Most of the cast just exists as pawns on the screen, fulfilling certain character types and as necessary components of the action, but Stanley Tucci as the television host/color commentator of the games (a Ryan Seacrest with crazier hair) gives just the right amount of relief without being at all over the top. Woody Harrelson, though the part is underwritten, also has some gruff shine as Katniss's mentor.

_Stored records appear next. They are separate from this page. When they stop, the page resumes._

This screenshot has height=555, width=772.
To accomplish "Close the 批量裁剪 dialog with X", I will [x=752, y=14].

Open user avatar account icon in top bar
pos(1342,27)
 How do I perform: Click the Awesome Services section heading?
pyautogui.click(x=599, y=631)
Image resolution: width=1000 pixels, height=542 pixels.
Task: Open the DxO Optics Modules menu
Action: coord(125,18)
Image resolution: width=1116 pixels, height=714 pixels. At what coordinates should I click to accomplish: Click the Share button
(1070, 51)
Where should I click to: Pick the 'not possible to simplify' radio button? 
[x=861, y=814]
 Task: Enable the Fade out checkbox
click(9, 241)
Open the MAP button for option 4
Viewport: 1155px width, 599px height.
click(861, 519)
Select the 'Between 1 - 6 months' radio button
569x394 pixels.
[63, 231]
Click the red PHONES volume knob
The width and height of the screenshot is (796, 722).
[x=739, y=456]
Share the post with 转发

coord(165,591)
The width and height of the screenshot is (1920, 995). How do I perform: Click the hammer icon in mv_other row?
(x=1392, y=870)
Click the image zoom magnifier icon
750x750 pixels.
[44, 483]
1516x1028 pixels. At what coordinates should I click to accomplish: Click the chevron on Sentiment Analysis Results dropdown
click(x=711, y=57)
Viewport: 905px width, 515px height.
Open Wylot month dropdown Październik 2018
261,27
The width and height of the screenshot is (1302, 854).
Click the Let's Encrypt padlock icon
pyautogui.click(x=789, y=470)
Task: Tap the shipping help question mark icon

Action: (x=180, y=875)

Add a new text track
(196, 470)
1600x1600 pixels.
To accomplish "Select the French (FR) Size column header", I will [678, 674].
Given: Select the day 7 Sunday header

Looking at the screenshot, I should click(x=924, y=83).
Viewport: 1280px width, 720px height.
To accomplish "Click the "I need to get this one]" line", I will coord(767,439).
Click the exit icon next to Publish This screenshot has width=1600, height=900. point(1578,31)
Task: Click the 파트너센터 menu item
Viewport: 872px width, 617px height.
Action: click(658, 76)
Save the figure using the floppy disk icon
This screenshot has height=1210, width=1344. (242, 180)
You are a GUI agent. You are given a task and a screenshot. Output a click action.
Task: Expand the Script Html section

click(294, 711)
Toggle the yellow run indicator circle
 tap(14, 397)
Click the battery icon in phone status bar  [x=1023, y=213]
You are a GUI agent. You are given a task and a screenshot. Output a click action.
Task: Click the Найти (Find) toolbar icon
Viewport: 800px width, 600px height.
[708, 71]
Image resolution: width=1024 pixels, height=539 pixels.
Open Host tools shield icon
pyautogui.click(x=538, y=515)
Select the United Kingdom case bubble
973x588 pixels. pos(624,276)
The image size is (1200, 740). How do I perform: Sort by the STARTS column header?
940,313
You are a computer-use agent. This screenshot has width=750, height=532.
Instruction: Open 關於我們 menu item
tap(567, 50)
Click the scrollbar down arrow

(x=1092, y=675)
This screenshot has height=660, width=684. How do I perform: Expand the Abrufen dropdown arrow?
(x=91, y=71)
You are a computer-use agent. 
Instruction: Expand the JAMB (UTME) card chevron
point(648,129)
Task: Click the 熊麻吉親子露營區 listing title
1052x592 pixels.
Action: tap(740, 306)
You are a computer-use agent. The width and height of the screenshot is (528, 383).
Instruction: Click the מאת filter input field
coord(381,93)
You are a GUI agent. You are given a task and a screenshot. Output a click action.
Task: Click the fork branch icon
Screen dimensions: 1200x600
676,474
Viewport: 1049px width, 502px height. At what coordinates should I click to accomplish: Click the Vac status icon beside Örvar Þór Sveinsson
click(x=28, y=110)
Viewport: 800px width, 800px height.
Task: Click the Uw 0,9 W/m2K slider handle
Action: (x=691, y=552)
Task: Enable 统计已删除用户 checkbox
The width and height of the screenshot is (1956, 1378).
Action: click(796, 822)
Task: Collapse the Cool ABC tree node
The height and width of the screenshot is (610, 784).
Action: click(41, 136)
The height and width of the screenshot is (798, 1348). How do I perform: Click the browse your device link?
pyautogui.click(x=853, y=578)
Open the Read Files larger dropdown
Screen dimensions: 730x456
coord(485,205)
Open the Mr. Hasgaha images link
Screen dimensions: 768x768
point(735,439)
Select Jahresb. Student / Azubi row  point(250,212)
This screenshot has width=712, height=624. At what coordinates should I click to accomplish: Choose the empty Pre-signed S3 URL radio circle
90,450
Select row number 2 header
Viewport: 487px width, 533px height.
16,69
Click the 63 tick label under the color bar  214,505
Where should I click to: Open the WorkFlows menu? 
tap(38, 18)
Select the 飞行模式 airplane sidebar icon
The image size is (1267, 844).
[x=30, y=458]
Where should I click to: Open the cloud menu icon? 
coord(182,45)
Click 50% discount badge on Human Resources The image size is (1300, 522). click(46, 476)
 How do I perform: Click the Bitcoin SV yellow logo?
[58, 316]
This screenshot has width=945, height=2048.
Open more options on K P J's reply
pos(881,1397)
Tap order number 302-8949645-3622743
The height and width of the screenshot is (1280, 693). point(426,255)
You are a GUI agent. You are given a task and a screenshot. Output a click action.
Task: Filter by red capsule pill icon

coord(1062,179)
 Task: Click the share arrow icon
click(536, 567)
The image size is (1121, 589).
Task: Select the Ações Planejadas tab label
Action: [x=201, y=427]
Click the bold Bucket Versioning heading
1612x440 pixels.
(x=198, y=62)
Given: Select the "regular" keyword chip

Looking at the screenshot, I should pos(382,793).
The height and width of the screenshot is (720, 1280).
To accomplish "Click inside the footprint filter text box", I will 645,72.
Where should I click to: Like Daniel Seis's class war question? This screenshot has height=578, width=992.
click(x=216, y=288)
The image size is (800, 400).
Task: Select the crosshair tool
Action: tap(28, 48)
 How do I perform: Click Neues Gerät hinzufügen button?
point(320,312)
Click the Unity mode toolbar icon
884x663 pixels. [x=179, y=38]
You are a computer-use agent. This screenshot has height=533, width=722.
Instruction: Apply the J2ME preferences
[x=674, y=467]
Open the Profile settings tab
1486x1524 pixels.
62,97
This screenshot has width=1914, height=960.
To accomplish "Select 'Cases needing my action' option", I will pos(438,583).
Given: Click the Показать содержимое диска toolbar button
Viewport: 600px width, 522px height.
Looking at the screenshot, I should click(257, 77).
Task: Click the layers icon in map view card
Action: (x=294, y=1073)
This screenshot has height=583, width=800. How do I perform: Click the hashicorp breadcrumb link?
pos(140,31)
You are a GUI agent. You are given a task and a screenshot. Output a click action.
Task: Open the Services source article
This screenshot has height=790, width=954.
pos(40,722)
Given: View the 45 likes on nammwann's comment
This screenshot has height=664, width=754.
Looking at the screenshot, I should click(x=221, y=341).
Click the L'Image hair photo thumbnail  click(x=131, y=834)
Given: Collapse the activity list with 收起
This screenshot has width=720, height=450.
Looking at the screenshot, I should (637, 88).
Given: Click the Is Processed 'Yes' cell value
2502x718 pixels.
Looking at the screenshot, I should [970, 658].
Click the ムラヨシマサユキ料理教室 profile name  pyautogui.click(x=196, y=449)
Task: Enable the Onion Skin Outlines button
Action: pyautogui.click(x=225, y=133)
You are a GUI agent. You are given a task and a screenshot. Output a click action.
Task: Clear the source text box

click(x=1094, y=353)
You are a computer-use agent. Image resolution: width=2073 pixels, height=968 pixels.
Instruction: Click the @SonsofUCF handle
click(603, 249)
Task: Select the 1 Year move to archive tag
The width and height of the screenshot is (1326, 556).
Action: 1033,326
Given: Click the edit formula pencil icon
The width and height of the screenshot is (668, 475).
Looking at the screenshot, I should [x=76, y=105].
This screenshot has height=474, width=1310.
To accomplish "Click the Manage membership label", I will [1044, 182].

In one scene where District 11 tries to revolt against the machine, only to be cut down in mere moments, Ross and Co. seem to want to step outside the confines of their genre space to instigate more of a criticism of this dystopic regime (and put themselves in line with Eisenstein's view of history, if clearly not his aesthetic). The muddied visual style and the scene's anomalous nature makes it stand out, but also makes it feel confused. For it to work, the criticism of the state needs to be felt more outside the realm of the games, which is just not in the screenplay. What Katniss exposes isn't so much the crookedness of the system (although the film certainly stresses the economic disparities between the "North" and "South"), but how this reality television apparatus can be manipulated. She manages to take control of the narrative and join her star-crossed not-lover in playing a long con of the game. Her growing knowledge of how the plot works is just as key to her survival as her pinpoint skill with a bow.
To what end? Well, you have to wait for the next movie!
Despite missing many opportunities, The Hunger Games still largely works. When Ross stops insisting on having his camera jerk about the place for no discernable reason, there are some well-staged suspense moments building up to fights and death. It's economical, and it moves fast for being almost two and a half hours long. It simply doesn't feel innovative or adventurous in its filmmaking -- there's no spark under these flames, and the filmmaking almost gets in the way of the story (never a good sign). There's too much convention at play. It's not a consistently thrilling ride, and the vast foundations of its allegory and social criticism aren't strong enough.
It's this allegory that feels hungriest of all, dying to be fed and nurtured and transformed. Instead, the movie is content to mellow in its own genre-driven machinations (ironically, even as it critiques those contrivances) and move the camera around a lot in close-up.